Starting at the line containing "1512x804 pixels. Task: Toggle" and ending at the line containing "point(538,133)", reproduce only those lines of the records with "shopping cart" swapped for "shopping basket". Leave everything else unchanged.

> RECORD EXTRACTS:
-------

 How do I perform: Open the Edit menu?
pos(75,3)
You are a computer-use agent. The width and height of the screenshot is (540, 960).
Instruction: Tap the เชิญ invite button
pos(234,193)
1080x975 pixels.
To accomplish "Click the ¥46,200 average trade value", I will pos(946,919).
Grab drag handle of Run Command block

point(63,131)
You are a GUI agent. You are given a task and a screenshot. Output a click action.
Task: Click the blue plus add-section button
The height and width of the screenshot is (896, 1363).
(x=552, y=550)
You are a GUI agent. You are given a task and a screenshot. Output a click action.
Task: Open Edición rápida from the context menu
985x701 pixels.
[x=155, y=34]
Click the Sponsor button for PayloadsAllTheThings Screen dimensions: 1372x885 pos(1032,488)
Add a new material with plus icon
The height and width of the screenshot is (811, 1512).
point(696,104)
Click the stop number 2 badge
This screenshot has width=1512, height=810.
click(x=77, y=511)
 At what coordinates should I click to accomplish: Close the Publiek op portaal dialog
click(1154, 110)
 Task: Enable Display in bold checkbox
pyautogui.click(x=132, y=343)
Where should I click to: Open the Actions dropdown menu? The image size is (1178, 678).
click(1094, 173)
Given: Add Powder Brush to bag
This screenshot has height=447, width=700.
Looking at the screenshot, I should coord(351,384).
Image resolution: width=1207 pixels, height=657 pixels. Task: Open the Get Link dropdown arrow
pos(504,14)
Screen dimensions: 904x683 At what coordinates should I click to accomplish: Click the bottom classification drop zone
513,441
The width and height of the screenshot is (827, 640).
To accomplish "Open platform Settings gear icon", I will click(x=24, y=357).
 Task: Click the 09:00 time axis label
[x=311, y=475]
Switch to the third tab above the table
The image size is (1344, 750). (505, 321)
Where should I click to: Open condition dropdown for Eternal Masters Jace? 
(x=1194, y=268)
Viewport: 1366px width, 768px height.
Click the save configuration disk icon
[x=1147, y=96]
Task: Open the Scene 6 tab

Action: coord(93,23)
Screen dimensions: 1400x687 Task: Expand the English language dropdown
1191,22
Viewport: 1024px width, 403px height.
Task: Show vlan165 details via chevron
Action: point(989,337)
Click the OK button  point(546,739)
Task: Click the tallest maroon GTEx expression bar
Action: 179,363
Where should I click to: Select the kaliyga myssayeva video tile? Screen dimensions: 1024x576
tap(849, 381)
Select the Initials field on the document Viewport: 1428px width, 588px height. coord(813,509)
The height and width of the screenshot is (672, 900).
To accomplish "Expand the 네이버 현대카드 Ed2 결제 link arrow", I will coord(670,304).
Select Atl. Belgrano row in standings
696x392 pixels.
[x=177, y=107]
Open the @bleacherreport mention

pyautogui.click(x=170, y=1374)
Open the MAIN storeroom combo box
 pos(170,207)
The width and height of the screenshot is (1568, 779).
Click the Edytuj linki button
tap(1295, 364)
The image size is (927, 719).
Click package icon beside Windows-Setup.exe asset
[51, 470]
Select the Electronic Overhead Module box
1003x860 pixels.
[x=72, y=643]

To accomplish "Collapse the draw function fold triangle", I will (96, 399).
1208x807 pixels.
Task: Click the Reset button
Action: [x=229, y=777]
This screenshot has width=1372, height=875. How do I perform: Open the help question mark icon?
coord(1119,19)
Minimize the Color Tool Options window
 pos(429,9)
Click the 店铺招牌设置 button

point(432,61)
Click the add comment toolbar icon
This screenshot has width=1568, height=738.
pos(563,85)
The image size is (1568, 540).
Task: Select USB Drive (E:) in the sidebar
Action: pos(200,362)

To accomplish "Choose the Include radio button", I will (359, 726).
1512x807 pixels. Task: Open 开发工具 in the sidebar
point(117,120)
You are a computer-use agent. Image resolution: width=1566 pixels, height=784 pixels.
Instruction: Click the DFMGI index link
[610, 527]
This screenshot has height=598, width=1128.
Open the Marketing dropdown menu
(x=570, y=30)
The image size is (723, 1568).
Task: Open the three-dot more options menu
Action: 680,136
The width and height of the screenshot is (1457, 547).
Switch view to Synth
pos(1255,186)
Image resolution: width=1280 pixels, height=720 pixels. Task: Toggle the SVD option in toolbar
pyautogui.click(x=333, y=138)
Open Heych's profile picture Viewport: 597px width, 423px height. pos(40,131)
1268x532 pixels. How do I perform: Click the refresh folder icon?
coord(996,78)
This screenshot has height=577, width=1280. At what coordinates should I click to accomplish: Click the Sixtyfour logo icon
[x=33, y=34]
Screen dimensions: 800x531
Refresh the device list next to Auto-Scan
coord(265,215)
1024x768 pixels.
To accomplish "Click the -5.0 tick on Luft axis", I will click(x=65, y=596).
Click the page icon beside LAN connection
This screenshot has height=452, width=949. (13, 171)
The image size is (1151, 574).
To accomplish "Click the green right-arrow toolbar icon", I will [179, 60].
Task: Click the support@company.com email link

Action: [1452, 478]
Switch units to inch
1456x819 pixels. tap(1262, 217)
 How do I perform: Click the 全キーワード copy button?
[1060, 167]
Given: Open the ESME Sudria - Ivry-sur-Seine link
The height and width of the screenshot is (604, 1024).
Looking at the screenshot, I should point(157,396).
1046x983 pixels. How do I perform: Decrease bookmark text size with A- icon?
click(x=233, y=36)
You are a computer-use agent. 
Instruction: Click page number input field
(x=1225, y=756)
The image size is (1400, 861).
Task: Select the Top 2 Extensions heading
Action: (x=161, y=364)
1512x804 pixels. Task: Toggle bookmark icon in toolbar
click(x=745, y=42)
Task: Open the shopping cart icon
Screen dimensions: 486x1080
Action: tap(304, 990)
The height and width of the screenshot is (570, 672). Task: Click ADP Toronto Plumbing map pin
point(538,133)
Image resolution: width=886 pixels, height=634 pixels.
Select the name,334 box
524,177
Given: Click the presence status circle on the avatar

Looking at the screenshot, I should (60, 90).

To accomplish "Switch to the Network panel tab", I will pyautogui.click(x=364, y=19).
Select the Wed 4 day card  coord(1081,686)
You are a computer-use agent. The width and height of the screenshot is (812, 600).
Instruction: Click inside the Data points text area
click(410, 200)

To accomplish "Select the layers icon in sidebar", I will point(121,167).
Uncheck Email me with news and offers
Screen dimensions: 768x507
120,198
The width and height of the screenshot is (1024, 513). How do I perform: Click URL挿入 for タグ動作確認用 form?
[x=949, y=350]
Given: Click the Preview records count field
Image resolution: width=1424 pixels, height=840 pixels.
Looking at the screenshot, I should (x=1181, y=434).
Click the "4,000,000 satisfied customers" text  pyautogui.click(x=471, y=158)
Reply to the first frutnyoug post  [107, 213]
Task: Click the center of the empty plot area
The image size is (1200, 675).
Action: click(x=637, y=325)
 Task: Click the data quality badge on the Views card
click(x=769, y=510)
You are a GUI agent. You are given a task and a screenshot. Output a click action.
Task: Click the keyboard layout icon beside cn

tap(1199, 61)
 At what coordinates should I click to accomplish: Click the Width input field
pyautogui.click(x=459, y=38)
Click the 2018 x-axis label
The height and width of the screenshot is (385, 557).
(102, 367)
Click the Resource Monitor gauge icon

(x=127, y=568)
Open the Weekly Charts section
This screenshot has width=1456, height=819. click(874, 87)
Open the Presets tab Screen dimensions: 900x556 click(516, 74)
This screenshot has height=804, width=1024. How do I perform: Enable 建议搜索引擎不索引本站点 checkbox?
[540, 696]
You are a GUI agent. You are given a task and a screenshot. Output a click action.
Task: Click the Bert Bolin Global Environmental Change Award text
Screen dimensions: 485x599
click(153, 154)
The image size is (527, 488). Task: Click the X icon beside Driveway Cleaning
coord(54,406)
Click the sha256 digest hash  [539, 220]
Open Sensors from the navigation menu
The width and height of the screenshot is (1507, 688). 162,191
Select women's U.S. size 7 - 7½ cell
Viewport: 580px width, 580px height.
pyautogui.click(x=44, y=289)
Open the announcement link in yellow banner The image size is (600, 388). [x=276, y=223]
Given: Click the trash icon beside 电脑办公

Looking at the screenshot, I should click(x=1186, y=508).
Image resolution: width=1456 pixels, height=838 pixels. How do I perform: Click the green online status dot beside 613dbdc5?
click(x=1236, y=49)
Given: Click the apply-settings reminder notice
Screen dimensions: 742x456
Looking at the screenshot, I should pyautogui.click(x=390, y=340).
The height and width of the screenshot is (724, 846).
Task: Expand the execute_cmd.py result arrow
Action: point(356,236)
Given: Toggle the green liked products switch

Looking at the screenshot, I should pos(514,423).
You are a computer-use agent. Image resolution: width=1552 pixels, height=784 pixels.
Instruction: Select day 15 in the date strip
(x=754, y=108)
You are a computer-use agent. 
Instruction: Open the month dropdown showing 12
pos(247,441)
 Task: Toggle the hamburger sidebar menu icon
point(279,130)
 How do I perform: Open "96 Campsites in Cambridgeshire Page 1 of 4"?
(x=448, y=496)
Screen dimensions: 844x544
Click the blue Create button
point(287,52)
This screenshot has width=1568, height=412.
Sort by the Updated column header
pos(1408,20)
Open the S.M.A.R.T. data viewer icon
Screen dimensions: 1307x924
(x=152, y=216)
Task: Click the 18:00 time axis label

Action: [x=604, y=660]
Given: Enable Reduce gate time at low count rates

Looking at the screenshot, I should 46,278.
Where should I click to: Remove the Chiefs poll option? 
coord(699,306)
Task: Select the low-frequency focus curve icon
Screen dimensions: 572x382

-------

> RESULT OF THIS EXERCISE:
1512x804 pixels. Task: Toggle bookmark icon in toolbar
click(x=745, y=42)
Task: Open the shopping basket icon
Screen dimensions: 486x1080
Action: tap(304, 990)
The height and width of the screenshot is (570, 672). Task: Click ADP Toronto Plumbing map pin
point(538,133)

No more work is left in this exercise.